Carter was recognized because of his unique contributions to the field of firearm injury prevention. His incredible scope of work within the development, testing and implementation of emergency department-based interventions to decrease firearm and youth violence, as well as associated risk behaviors, such as substance use among high‐risk urban youth populations, remains unparalleled.
New members of the NAM are elected by current members through a process that recognizes individuals who have made major contributions to the advancement of the medical sciences, health care and public health.
The organization works alongside the National Academy of Sciences and National Academy of Engineering to provide independent, objective analysis and advice to the public and conduct other activities to solve complex problems and inform policy decisions.
Patrick M. Carter, M.D.
Carter is an associate professor of emergency medicine at the University of Michigan Medical School and, an associate professor of health behavior and health education at the U-M School of Public Health.
He serves as the the co-director of the U-M Institute for Firearm Injury Prevention and the co-director of the CDC-funded U-M Injury Prevention Center. Carter’s research is within the field of firearm injury prevention, specifically emergency department‐based interventions to decrease firearm and youth violence and associated risk behaviors.
In addition to his individual research program, Carter also currently serves as principal investigator of the Coordinating Center for the NIH Community-Academic Partnerships for Firearm Violence Prevention Network, and on the only T32 post-doctoral research training program on firearm injury prevention in the country.

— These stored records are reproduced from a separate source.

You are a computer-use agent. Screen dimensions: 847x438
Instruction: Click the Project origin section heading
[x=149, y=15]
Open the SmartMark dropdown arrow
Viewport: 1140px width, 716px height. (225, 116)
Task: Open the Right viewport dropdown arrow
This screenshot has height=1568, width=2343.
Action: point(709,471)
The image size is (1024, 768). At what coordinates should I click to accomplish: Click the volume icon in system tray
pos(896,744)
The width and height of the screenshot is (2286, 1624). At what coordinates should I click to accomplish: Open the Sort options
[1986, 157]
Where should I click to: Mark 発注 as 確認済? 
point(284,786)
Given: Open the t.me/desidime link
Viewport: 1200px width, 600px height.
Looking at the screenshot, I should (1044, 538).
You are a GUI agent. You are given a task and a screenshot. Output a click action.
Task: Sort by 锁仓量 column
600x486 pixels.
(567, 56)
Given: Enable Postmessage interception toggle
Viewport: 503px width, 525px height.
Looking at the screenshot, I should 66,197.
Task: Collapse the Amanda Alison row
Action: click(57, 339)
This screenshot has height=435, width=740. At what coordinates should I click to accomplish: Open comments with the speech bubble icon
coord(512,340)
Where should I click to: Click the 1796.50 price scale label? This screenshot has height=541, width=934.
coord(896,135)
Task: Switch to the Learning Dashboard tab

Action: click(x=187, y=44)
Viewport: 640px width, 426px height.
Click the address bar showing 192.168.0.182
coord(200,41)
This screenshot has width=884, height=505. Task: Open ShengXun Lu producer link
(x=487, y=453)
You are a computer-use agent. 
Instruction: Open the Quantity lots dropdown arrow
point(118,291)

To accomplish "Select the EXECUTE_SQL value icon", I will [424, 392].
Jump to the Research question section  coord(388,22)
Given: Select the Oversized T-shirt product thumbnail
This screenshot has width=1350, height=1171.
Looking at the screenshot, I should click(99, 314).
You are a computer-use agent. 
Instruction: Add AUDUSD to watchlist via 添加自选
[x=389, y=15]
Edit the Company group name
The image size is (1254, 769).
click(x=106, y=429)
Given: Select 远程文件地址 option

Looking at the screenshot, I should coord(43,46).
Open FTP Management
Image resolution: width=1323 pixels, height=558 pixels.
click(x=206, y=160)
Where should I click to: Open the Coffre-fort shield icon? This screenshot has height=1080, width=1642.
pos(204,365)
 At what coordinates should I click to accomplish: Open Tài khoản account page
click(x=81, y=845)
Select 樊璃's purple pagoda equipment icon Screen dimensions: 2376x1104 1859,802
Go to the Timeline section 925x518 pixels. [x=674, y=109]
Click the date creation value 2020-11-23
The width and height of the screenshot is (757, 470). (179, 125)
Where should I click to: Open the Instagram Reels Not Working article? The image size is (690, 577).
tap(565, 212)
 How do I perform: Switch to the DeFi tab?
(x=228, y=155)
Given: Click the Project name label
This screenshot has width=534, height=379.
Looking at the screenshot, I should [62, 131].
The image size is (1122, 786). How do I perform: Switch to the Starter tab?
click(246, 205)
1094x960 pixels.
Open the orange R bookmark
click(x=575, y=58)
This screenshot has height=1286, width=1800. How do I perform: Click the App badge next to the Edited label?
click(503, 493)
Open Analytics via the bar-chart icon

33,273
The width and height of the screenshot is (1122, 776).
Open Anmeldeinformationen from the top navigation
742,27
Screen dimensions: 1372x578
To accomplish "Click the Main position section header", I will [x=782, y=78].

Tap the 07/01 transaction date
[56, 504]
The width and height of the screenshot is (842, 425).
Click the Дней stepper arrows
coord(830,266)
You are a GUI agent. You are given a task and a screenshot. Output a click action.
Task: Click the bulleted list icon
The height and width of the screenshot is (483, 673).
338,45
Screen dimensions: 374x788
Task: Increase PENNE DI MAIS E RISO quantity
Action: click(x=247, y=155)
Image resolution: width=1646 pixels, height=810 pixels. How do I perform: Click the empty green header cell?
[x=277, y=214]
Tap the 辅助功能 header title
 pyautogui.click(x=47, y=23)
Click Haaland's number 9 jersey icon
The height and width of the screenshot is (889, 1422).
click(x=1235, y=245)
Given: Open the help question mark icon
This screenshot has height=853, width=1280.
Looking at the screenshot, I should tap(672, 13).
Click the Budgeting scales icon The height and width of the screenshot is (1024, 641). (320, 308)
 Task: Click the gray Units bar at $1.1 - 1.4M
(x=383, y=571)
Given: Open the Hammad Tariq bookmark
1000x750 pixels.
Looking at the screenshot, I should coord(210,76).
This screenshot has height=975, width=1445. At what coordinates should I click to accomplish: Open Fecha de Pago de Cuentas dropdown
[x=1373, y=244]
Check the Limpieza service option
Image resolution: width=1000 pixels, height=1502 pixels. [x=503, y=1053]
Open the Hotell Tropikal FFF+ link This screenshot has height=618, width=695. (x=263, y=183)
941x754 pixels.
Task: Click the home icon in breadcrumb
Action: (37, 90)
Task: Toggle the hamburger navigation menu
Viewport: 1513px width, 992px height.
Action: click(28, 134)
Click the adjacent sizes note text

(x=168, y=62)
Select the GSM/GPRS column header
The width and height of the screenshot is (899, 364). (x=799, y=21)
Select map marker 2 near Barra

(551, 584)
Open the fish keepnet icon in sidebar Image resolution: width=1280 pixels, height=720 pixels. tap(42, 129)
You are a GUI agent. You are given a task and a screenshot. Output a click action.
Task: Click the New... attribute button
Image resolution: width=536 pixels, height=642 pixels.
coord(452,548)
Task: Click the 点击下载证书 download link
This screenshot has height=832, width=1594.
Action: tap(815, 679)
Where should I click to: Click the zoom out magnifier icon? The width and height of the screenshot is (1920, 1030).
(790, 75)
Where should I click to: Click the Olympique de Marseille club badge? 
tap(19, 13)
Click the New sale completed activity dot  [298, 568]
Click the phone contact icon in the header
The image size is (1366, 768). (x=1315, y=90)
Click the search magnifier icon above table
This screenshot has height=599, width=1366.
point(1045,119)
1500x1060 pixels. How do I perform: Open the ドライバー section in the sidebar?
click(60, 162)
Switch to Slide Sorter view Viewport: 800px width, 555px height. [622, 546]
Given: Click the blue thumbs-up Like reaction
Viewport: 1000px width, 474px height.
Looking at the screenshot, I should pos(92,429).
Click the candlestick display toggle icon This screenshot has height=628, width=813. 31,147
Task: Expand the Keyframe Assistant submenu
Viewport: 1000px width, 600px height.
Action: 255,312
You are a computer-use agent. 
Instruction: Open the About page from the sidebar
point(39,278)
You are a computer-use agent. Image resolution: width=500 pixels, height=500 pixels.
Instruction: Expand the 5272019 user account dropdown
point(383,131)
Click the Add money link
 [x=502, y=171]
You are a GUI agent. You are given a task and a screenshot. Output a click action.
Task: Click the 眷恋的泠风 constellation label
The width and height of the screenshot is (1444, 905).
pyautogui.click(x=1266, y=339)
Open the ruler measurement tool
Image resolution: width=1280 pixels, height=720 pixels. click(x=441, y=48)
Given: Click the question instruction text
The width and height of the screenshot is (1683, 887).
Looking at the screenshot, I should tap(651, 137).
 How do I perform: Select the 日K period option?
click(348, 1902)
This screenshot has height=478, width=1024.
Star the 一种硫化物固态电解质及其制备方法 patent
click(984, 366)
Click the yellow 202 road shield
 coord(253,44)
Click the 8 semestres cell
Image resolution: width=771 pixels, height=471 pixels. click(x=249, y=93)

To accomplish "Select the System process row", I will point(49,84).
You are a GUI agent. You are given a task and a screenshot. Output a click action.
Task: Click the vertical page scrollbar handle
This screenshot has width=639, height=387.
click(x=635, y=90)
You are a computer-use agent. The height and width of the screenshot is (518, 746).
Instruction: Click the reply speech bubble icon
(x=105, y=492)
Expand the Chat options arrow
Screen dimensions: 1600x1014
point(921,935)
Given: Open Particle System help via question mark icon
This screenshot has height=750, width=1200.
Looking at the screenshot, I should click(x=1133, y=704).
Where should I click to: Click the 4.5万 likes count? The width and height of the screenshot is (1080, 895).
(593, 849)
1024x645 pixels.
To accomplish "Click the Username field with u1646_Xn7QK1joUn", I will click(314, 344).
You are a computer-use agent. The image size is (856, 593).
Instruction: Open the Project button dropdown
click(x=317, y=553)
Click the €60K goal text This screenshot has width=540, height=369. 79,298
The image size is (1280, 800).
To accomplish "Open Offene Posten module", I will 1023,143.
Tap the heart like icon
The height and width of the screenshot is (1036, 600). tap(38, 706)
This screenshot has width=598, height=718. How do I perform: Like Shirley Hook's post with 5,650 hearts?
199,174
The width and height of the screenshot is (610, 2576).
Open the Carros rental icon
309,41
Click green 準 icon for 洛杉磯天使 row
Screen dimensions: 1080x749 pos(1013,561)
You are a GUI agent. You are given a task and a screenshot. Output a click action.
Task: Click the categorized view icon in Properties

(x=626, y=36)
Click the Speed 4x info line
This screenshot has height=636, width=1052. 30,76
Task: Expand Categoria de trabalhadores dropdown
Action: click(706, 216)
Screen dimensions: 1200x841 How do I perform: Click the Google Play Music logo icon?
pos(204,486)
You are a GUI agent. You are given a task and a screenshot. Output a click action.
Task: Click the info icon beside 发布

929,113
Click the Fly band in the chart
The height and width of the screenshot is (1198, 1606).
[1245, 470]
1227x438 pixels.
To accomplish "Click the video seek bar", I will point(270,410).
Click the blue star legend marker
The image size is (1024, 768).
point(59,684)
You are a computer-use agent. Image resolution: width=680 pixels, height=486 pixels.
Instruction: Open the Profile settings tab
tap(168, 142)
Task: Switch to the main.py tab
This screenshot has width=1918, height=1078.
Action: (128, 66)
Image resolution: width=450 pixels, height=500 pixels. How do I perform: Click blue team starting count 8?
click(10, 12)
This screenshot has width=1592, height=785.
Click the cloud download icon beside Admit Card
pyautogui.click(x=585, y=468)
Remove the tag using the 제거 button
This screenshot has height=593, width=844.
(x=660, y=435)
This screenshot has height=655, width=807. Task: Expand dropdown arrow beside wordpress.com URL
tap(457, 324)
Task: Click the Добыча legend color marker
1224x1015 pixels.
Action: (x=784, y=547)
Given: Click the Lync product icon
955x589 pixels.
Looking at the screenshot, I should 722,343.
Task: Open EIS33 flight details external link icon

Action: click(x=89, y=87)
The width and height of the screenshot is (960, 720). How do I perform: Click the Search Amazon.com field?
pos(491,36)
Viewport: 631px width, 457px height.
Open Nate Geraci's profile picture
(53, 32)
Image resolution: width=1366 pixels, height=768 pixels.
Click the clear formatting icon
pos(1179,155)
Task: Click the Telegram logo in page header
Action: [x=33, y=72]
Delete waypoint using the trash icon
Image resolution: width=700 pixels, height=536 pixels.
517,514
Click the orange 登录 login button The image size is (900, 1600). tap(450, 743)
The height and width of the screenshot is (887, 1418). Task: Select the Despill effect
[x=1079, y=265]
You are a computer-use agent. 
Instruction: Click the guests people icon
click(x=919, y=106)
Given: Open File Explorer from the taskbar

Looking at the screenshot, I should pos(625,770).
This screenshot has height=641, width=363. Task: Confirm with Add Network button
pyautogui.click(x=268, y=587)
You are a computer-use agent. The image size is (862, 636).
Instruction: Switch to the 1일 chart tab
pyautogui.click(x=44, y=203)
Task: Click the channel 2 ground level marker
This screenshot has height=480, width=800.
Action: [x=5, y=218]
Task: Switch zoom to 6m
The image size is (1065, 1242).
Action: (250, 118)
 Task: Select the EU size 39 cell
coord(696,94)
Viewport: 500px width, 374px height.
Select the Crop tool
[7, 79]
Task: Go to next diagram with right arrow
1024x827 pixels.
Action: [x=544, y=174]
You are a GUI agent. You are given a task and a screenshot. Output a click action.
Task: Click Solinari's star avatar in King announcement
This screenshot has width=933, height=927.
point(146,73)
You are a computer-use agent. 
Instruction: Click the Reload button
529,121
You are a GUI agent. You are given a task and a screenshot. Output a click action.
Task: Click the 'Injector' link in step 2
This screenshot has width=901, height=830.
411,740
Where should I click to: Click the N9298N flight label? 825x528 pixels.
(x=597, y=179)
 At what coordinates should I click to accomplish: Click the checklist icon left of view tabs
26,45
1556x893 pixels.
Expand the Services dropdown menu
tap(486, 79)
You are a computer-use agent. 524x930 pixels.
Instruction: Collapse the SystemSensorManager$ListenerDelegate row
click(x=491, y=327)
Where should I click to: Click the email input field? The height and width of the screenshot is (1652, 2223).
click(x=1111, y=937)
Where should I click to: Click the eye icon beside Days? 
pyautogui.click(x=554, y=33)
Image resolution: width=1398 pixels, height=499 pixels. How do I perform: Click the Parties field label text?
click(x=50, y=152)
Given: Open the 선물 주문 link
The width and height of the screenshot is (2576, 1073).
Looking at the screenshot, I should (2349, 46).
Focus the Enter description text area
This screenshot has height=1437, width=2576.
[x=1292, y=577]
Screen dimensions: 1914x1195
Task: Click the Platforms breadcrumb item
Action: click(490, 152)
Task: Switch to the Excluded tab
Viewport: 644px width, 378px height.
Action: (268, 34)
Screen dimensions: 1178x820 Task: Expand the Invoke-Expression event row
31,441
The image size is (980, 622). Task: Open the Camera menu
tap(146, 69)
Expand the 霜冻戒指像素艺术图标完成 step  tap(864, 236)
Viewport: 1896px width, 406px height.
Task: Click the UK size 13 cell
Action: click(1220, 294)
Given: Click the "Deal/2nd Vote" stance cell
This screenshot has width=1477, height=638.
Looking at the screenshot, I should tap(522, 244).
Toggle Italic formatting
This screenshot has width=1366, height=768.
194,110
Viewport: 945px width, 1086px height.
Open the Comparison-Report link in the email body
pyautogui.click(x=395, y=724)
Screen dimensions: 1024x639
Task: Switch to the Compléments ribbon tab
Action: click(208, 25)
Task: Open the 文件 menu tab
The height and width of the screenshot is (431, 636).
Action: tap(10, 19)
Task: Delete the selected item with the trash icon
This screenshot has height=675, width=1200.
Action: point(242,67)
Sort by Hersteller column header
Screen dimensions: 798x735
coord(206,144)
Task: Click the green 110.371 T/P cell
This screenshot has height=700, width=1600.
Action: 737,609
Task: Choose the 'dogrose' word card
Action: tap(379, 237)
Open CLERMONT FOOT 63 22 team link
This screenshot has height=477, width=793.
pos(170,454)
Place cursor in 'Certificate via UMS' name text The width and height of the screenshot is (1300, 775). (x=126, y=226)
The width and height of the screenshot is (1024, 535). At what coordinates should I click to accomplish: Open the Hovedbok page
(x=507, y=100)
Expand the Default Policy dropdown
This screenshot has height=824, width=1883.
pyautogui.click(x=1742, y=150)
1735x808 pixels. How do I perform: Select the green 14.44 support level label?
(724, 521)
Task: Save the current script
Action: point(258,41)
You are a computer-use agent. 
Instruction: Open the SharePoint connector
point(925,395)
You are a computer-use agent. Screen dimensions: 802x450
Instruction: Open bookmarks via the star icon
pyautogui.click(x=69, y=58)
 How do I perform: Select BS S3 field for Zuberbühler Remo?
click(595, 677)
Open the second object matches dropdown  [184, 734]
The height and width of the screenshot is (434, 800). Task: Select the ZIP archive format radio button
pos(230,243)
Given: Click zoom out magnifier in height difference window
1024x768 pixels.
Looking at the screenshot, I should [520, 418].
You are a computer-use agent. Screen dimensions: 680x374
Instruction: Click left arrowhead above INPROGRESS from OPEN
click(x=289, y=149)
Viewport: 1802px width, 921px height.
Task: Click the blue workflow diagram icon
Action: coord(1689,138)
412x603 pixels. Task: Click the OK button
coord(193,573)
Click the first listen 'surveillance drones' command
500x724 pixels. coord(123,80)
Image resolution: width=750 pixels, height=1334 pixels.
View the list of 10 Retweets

Carter is the past-chair of the American College of Emergency Physicians Trauma and Injury Prevention Section and was a part of the leadership team for the Eunice Kennedy Shriver National Institute of Child Health and Human Development-funded Firearm Safety among Children and Teens Consortium. He also serves as an assistant editor for the Annals of Emergency Medicine and has served as a member of the technical advisory group focused on developing a firearm research agenda for the American College of Emergency Physicians.
Carter has research funding as a primary investigator and/or co-investigator on grants from the National Institute on Drug Abuse, National Institute on Alcohol Abuse and Alcoholism, Child Development-Community Policing program and National Institute of Child Health and Human Development. Notably, these initiatives all focus on the fields of violence and injury prevention.